*Activity*
Determine the number of lines of the records below that include "computer". Respond with the number and no other text.

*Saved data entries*
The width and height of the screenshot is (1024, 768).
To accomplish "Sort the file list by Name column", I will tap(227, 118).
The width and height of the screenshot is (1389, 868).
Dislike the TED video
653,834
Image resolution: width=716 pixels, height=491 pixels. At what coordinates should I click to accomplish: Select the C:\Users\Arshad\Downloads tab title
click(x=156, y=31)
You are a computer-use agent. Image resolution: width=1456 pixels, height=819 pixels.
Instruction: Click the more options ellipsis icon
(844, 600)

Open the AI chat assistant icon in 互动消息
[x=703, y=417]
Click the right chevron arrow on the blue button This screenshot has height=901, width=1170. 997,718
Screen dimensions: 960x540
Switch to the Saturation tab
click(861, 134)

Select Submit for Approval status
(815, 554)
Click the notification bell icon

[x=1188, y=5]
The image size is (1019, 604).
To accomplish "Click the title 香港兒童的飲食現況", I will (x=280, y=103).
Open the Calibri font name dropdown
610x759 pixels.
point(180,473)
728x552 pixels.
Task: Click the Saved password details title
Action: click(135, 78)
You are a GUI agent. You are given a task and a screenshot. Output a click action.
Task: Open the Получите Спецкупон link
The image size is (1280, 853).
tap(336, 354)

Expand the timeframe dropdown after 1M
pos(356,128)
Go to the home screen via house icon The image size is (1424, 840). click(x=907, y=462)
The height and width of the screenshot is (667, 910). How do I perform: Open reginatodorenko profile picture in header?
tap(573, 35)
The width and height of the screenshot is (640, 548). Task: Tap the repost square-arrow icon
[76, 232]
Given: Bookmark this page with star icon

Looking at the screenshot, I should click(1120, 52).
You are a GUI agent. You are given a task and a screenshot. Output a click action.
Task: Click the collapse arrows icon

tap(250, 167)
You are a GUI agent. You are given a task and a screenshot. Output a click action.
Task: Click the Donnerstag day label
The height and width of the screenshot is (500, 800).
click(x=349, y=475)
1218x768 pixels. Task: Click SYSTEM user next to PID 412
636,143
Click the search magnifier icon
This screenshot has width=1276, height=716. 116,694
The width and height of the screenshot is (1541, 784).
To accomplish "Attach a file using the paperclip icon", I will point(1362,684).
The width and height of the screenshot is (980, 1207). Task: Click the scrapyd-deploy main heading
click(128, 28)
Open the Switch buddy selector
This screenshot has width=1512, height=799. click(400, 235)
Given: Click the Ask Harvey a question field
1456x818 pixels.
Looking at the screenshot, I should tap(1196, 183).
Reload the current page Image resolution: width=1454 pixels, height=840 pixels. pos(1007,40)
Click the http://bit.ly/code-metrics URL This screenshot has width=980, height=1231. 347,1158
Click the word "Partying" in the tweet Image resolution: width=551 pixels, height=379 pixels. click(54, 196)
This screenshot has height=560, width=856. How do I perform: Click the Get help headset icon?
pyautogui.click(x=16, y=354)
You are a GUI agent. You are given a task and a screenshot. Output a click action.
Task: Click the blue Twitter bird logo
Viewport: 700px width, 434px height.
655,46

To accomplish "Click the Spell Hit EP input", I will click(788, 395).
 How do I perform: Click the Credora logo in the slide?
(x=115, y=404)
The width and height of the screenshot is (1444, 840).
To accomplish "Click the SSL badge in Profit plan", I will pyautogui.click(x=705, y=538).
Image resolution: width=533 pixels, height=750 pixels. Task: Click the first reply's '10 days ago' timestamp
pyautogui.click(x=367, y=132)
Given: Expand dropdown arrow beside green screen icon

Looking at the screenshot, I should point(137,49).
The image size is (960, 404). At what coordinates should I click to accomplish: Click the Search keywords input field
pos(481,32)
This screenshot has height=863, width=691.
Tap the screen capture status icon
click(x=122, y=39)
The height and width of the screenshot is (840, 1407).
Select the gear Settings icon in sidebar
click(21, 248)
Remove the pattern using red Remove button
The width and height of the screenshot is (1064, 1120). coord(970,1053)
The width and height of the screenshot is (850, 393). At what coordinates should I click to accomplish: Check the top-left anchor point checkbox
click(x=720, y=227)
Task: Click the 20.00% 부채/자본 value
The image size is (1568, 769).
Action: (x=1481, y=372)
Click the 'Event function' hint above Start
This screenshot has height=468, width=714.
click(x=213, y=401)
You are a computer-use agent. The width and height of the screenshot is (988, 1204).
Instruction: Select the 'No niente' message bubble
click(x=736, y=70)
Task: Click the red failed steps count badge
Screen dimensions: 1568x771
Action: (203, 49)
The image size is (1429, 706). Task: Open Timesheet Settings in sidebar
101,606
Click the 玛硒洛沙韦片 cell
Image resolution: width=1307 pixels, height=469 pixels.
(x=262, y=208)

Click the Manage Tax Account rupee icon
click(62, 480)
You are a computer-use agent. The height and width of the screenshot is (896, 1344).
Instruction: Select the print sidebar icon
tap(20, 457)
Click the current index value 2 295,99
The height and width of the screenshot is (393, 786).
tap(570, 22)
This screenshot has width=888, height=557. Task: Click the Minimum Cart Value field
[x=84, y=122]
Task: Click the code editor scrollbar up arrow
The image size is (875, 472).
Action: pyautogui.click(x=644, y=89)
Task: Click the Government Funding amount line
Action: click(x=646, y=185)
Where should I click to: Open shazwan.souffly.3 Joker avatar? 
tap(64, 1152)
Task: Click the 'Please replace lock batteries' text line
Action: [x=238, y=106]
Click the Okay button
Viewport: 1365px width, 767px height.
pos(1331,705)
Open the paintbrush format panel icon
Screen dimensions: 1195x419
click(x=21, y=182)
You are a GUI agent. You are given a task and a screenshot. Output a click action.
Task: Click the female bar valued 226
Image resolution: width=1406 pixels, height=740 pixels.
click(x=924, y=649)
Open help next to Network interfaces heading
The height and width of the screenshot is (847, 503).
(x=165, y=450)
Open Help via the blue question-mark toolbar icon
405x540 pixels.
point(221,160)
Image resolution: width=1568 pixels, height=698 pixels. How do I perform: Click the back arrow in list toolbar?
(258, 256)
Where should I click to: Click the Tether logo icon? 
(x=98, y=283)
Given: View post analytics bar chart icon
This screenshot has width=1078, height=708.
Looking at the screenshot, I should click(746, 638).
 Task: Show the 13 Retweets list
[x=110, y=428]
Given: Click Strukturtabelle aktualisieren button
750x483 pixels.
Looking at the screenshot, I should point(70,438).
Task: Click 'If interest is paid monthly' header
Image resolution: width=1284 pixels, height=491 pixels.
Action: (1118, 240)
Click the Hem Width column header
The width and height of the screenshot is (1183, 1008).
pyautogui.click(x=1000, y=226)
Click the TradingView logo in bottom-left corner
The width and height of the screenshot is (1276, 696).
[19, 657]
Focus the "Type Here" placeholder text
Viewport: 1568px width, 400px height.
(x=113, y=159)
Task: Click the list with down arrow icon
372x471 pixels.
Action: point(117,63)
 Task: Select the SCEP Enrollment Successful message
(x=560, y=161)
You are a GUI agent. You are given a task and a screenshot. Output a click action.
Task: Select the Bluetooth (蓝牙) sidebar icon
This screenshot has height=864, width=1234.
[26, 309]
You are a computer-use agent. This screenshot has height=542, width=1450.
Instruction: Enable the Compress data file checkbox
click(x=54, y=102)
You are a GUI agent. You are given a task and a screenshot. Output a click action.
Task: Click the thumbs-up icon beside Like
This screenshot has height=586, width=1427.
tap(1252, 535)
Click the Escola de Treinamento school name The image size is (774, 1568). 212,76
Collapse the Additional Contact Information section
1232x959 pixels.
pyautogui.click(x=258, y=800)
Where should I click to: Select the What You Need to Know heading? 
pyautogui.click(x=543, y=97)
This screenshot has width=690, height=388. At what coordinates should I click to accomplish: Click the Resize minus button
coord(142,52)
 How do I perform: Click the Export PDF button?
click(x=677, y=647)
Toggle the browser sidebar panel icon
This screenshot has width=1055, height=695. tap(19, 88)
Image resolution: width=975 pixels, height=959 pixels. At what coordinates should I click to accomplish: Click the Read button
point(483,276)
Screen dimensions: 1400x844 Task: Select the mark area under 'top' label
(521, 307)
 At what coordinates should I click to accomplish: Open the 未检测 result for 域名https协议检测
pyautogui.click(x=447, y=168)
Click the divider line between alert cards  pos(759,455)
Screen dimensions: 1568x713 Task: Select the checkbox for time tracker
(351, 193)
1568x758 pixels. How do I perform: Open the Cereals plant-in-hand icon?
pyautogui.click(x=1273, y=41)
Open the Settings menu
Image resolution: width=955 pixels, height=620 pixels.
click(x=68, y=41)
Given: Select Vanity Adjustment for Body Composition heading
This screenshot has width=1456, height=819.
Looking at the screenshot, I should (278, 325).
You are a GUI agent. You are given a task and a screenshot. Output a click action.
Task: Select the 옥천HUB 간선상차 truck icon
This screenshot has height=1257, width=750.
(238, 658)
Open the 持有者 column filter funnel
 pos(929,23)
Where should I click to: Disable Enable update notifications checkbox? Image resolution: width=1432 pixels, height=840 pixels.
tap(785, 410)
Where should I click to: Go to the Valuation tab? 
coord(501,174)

*Answer to the problem*
4